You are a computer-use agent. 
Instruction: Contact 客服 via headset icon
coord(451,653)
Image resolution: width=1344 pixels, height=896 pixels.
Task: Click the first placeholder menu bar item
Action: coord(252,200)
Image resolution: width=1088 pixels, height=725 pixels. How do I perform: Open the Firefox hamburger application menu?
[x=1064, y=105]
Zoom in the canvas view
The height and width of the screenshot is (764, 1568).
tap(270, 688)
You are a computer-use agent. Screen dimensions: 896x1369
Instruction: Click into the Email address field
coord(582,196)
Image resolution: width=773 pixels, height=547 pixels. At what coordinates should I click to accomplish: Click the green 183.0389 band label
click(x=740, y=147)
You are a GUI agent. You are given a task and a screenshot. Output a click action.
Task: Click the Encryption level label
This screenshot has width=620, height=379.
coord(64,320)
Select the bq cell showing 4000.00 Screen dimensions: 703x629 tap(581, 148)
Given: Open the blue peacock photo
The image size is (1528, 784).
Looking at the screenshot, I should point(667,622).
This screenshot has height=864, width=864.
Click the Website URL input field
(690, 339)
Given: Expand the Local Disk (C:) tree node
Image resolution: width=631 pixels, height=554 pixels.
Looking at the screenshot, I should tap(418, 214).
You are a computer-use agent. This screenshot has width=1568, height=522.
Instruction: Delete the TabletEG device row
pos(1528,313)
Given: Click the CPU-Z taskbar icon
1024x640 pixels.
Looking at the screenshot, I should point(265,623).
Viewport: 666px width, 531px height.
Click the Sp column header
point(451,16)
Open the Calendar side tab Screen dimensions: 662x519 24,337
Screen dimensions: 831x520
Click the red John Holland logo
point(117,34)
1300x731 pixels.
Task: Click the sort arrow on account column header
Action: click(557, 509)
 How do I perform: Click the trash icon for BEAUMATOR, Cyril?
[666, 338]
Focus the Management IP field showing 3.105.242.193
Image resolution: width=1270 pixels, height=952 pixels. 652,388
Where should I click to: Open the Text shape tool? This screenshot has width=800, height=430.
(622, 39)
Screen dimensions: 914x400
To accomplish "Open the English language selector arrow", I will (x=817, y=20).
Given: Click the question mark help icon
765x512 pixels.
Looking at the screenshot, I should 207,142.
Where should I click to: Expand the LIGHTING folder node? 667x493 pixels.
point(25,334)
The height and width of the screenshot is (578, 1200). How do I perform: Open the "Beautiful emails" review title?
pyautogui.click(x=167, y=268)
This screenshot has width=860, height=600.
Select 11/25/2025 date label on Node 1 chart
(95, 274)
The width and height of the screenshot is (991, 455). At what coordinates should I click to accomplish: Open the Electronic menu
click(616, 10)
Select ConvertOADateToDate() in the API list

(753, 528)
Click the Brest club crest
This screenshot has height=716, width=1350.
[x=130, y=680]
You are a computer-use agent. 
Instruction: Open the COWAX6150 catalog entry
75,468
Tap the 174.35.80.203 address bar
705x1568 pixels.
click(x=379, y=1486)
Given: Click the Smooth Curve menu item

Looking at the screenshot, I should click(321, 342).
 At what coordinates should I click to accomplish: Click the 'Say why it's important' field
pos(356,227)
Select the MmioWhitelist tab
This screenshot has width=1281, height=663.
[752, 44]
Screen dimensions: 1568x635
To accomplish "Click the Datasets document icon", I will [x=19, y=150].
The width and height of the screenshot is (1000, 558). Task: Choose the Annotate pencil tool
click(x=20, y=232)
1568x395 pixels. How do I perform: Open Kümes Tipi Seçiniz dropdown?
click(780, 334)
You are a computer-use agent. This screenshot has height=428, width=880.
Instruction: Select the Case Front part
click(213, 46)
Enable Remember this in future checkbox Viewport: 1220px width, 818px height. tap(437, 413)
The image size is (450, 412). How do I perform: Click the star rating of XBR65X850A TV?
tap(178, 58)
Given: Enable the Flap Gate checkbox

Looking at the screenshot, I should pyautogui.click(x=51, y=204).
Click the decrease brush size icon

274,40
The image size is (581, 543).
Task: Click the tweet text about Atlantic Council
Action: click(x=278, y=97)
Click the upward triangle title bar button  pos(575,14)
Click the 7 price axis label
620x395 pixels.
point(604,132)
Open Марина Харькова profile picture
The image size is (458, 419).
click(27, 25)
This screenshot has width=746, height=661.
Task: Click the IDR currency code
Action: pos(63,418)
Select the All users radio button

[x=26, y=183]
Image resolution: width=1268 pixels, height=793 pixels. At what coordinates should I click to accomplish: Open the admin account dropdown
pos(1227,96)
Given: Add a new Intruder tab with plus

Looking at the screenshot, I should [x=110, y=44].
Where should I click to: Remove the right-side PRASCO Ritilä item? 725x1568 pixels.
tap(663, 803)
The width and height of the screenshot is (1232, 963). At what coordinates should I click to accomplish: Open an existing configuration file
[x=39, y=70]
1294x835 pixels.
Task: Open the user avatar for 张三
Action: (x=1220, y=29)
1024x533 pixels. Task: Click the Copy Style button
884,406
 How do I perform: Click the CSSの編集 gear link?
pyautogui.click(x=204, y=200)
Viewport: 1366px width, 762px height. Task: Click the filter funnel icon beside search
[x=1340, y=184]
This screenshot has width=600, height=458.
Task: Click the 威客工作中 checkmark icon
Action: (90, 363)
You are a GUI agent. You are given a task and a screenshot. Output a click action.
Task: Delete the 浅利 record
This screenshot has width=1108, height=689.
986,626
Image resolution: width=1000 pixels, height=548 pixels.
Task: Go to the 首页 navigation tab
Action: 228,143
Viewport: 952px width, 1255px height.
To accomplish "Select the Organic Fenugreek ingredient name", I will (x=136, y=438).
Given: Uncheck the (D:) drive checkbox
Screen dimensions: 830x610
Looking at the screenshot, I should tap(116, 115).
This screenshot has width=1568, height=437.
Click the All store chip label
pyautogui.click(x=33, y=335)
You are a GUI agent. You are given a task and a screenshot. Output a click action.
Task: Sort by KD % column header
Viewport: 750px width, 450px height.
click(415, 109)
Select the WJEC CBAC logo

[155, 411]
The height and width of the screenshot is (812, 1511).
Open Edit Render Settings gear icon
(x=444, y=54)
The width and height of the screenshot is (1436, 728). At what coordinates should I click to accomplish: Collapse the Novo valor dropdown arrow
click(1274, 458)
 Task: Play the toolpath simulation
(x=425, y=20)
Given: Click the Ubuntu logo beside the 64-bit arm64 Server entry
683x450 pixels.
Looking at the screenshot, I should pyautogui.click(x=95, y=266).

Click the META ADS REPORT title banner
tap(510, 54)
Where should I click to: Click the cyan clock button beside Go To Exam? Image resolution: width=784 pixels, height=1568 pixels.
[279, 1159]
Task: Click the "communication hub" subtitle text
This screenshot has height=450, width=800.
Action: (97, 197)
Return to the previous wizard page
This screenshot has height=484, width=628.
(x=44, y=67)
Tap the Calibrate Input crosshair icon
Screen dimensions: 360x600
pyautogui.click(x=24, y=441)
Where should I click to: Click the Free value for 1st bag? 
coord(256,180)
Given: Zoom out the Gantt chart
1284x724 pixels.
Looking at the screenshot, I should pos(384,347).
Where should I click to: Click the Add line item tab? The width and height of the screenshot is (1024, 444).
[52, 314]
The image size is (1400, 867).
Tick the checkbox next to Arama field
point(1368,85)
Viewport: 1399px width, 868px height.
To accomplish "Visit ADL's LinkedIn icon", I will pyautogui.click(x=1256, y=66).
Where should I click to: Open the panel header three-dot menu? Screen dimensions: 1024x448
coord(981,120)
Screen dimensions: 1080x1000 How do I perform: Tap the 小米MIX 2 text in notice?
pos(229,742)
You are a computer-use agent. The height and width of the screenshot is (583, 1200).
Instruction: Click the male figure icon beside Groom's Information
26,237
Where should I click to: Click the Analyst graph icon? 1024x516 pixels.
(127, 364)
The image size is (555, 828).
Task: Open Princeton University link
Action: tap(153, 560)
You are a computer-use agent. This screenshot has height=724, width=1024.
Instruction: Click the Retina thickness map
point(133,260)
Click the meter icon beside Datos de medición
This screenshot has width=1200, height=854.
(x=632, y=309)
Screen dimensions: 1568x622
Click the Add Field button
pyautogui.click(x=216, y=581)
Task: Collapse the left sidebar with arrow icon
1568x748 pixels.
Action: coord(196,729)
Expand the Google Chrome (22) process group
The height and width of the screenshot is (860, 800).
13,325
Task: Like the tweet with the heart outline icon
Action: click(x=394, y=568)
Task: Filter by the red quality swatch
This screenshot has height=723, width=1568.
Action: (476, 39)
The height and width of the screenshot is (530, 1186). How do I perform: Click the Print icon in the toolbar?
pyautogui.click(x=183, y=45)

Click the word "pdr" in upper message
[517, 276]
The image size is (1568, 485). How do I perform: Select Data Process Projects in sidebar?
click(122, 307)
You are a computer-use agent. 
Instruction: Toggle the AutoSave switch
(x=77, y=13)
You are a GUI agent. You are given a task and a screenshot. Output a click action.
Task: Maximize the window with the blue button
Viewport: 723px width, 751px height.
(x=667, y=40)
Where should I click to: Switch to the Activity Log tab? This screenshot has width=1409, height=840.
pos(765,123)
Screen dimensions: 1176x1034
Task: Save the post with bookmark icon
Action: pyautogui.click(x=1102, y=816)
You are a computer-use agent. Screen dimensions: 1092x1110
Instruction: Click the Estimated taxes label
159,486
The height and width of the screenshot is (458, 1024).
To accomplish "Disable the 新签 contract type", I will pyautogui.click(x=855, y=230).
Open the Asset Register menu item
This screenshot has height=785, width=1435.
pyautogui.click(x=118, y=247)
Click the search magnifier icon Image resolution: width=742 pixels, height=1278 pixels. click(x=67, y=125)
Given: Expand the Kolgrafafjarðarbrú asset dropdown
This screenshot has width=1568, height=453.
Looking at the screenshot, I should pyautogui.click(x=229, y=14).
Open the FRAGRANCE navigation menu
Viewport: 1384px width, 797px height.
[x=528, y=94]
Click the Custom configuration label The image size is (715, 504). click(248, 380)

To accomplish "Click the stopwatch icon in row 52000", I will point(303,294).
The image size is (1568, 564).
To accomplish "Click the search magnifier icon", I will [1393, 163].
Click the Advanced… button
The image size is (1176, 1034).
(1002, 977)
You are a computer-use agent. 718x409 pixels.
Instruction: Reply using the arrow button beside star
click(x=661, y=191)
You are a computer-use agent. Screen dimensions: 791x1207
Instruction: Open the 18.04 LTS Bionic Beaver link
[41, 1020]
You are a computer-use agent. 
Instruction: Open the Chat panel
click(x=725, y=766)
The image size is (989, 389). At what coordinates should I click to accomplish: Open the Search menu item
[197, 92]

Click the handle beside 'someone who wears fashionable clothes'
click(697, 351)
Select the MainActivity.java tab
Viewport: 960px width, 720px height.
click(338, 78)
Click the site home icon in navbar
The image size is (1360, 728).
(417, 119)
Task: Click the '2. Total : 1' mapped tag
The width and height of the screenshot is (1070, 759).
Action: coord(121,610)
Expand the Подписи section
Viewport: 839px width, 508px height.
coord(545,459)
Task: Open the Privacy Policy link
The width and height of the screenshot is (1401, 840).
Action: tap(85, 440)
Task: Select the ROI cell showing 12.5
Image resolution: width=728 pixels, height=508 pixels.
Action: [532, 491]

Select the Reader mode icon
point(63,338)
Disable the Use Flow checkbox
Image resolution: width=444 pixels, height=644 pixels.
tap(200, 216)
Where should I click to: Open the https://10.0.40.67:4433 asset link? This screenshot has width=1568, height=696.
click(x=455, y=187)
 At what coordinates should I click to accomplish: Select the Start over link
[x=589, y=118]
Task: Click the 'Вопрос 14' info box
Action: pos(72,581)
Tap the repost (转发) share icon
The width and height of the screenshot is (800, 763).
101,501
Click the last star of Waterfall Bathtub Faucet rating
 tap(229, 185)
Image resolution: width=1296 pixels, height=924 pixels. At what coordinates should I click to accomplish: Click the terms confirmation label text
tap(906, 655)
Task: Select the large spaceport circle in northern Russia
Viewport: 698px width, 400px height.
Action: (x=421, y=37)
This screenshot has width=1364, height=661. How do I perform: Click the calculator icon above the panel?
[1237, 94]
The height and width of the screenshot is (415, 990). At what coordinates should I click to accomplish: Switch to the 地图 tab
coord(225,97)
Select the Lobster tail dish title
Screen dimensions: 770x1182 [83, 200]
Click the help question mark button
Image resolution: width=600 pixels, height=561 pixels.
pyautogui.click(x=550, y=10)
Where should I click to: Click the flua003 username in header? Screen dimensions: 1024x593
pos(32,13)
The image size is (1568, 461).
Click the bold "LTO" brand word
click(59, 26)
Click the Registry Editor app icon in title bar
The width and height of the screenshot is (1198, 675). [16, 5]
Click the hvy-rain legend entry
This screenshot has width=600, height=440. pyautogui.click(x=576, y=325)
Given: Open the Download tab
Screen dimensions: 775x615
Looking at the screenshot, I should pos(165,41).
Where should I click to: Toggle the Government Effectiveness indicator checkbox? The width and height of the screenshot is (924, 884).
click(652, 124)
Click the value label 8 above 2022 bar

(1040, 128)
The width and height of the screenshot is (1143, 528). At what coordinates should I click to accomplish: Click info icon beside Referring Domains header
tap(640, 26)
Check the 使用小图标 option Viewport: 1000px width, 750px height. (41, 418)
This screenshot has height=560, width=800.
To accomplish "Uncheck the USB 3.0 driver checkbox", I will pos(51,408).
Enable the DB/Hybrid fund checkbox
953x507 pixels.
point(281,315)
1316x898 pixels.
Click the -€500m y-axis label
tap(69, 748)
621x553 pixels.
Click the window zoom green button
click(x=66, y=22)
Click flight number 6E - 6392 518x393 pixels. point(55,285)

_ _ _

Assigned task
In the data above, how many lines hold the word "magnifier"? Give only the number.

Task output
2